For days, Sarah, Todd, and the administration spokespersons continued to deny any connection with Monegan and Trooper Wooten. It was as if all those meetings between Todd and me had never existed. In their alternate version of reality, Todd hadn’t hand delivered photos, articles, or so-called testimonials of Trooper Wooten’s misdeeds, nor had he repeatedly instructed me to forward that information to people in government on his behalf. He conveniently forgot about relaying the results of the investigation of Wooten to members of the media.

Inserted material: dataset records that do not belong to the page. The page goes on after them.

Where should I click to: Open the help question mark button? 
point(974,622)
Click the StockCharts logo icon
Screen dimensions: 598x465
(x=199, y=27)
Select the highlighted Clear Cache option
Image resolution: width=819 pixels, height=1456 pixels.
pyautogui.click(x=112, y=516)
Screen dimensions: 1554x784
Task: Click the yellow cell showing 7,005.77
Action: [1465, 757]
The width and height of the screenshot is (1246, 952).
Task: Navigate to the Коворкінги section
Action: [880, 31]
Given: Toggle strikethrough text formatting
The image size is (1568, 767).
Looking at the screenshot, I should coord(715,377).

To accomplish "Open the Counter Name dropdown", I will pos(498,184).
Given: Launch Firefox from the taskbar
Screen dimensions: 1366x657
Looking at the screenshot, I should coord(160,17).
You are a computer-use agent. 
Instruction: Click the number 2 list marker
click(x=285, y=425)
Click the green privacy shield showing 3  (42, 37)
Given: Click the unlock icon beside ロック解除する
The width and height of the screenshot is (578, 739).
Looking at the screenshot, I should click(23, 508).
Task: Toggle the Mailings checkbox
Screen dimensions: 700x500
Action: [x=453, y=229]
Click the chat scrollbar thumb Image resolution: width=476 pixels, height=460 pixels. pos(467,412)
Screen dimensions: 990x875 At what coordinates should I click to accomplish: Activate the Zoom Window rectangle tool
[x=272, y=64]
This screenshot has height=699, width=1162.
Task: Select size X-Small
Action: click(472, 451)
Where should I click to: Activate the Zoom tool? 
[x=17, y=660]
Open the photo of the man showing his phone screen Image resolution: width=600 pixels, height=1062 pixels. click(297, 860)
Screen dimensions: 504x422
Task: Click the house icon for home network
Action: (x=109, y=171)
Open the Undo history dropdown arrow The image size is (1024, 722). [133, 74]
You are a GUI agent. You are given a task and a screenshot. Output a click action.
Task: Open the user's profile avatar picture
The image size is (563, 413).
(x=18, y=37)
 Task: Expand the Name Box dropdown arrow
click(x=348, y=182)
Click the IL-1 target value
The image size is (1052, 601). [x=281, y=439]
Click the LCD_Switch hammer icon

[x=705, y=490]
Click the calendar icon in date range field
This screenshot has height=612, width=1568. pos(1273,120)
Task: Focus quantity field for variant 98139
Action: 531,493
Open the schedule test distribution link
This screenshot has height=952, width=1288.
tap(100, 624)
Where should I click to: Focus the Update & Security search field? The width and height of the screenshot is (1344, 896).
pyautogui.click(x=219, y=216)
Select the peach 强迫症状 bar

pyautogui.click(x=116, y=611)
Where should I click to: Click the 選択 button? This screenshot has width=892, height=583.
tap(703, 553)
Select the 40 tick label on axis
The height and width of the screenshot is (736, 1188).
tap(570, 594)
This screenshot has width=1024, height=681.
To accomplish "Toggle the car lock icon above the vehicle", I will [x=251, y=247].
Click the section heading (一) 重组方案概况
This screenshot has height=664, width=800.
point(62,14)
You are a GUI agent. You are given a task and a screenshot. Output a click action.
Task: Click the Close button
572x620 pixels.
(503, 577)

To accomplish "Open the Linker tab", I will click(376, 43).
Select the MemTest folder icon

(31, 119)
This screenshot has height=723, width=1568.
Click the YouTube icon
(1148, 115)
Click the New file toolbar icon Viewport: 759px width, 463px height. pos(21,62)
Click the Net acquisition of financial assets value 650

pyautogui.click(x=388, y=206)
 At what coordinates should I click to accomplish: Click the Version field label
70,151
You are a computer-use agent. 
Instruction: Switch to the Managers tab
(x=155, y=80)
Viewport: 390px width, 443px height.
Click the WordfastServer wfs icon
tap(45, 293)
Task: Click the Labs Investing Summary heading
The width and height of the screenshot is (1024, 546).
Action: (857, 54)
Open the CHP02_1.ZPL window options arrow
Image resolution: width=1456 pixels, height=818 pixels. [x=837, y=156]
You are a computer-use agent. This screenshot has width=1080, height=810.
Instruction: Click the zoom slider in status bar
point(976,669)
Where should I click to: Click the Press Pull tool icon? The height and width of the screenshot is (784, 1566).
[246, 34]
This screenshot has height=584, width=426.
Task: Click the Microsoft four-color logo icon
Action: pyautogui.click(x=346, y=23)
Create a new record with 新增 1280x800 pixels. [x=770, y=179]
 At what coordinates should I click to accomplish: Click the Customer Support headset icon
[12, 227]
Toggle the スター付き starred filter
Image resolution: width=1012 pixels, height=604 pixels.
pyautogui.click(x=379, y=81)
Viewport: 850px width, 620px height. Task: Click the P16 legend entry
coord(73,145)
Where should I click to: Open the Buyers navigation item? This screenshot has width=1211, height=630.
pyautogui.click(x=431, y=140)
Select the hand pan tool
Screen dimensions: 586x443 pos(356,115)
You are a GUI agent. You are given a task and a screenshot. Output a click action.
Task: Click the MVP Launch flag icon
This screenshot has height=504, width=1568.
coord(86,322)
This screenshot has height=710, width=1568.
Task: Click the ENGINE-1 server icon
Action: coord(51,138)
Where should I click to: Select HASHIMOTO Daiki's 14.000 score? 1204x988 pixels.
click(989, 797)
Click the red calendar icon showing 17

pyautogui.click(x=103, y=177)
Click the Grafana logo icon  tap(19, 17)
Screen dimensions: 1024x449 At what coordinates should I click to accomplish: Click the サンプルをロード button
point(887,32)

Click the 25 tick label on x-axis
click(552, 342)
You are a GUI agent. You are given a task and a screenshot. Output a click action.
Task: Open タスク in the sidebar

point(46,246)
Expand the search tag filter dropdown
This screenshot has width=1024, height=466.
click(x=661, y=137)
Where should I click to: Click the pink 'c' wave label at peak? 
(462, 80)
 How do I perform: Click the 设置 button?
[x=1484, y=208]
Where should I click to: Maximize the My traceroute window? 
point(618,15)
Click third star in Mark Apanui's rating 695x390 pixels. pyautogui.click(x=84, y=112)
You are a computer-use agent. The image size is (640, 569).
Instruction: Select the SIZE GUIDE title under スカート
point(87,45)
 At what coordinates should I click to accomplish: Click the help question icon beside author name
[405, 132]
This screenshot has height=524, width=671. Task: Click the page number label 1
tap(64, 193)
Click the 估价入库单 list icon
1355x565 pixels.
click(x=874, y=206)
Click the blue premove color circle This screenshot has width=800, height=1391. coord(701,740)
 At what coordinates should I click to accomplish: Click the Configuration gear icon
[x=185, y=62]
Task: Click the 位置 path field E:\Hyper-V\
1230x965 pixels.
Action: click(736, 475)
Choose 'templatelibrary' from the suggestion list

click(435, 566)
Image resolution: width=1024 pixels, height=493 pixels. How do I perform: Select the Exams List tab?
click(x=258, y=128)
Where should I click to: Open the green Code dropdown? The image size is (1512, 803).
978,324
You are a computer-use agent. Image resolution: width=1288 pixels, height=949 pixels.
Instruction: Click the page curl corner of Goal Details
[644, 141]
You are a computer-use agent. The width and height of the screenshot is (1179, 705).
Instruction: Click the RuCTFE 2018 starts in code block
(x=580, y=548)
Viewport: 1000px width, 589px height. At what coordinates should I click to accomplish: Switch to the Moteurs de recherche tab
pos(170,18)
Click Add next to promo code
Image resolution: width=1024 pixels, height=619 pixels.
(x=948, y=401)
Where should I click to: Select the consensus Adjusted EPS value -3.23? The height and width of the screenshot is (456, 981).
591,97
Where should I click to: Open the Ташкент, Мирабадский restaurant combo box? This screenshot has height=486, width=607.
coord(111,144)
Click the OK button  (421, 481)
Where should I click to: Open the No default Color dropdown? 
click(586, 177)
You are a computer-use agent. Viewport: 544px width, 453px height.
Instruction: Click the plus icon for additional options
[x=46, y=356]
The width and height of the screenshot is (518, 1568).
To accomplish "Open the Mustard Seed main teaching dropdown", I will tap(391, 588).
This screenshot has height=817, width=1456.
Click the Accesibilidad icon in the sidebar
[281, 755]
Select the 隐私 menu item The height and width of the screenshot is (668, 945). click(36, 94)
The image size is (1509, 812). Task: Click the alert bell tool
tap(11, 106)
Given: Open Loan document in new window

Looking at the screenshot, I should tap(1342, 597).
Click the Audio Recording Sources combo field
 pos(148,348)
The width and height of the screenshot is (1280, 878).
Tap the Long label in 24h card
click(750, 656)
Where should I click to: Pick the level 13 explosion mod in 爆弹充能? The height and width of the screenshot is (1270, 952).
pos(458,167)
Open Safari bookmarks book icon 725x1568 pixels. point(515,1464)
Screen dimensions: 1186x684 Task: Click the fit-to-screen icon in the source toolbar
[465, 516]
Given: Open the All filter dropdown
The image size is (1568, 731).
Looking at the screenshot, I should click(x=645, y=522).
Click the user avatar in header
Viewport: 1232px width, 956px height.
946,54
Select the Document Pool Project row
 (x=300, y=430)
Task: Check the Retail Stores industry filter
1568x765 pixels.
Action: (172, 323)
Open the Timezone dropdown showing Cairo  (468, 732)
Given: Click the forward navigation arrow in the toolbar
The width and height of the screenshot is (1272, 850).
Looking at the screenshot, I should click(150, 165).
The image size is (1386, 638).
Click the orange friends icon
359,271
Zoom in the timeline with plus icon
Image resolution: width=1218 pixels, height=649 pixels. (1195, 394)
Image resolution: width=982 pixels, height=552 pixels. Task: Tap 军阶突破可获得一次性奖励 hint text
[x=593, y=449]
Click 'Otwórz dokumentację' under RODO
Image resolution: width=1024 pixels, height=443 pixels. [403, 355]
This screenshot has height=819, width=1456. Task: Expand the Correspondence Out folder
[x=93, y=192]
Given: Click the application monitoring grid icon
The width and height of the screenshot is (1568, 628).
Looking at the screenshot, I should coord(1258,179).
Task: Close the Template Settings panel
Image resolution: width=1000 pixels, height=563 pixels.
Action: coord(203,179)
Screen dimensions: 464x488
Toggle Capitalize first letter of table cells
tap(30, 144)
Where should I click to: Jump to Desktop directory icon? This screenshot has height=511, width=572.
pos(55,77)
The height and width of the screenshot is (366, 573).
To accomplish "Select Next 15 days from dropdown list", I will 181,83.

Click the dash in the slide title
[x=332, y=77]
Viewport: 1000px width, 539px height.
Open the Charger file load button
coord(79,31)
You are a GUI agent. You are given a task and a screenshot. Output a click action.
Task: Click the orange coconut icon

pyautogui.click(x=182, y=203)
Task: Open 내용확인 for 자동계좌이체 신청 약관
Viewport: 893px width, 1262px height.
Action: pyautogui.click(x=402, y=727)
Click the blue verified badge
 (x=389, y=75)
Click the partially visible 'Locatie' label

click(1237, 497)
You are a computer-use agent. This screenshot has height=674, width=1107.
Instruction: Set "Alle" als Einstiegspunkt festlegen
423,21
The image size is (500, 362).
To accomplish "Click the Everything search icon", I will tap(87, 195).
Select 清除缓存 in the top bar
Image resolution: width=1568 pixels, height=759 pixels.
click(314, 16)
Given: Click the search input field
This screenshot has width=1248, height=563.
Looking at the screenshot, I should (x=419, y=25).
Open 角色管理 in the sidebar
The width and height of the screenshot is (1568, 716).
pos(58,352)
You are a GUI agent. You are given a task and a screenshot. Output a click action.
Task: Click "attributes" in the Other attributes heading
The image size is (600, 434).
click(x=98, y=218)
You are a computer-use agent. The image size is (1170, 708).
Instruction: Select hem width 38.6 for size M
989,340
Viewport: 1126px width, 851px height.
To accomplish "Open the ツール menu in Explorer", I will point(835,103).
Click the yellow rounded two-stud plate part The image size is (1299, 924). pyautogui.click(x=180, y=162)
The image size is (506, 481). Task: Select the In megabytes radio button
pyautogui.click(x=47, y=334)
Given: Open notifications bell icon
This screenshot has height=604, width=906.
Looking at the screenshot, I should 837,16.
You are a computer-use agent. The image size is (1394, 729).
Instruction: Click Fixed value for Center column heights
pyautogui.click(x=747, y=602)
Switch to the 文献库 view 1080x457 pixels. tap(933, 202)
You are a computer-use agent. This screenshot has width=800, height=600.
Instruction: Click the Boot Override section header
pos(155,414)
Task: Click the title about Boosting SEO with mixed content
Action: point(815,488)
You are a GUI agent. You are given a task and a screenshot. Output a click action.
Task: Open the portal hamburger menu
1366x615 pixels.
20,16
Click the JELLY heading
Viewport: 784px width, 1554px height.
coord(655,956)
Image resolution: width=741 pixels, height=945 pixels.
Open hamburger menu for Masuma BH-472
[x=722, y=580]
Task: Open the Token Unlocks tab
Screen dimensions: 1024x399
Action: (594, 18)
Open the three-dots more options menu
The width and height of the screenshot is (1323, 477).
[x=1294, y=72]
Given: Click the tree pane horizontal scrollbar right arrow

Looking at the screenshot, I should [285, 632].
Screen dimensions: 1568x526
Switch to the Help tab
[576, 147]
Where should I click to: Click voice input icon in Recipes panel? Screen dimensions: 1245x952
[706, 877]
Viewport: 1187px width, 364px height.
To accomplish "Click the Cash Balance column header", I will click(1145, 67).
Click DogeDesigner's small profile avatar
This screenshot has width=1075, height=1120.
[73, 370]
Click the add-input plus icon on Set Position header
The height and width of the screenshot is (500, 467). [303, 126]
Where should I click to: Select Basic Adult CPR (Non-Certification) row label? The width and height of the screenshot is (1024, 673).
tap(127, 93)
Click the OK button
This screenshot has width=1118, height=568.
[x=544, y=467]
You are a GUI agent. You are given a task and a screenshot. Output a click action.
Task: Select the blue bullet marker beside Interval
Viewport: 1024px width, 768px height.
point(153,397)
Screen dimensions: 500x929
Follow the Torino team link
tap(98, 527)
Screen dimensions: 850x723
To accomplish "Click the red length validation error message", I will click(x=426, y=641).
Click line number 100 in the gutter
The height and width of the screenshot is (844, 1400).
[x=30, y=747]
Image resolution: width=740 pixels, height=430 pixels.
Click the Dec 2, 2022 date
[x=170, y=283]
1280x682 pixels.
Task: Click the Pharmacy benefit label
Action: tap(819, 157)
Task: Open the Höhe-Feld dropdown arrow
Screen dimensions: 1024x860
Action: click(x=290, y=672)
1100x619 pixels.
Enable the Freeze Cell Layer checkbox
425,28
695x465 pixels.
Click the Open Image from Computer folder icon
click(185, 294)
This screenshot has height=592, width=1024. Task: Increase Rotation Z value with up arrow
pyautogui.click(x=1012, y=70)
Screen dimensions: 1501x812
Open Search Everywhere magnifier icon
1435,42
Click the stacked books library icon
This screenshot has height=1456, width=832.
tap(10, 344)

What I didn’t understand was why Sarah simply didn’t say, “Yes, one of the reasons I let Walt go was that we had rogue troopers—including Trooper Wooten—who had no business wearing a badge or carrying a gun.” All she had to do was release everything that she and her husband had compiled on the guy. Who in their right mind wouldn’t agree with her? Sarah’s sister Molly seemed to understand the soundness of this strategy best. She phoned me shortly after one of my disastrous press interviews to remind me that Wooten had recently threatened, “Get ready for the show! I’m gonna take down your sister.” She believed that if all the dirty laundry were aired, the story would have a satisfactory conclusion.
Just before Chuck Kopp was forced to resign and muddy the waters even further, Assistant Attorney General Mike Barnhill interviewed me. I candidly told him everything I could remember, leaving nothing out about Todd, Sarah, Tibbles, Monegan, and Wooten. Afterward, Sarah and Kris Perry immediately asked about the interview. I shared all. They seemed nervous, and I could almost hear them thinking through their own stories so as to avoid contradicting anything I’d said.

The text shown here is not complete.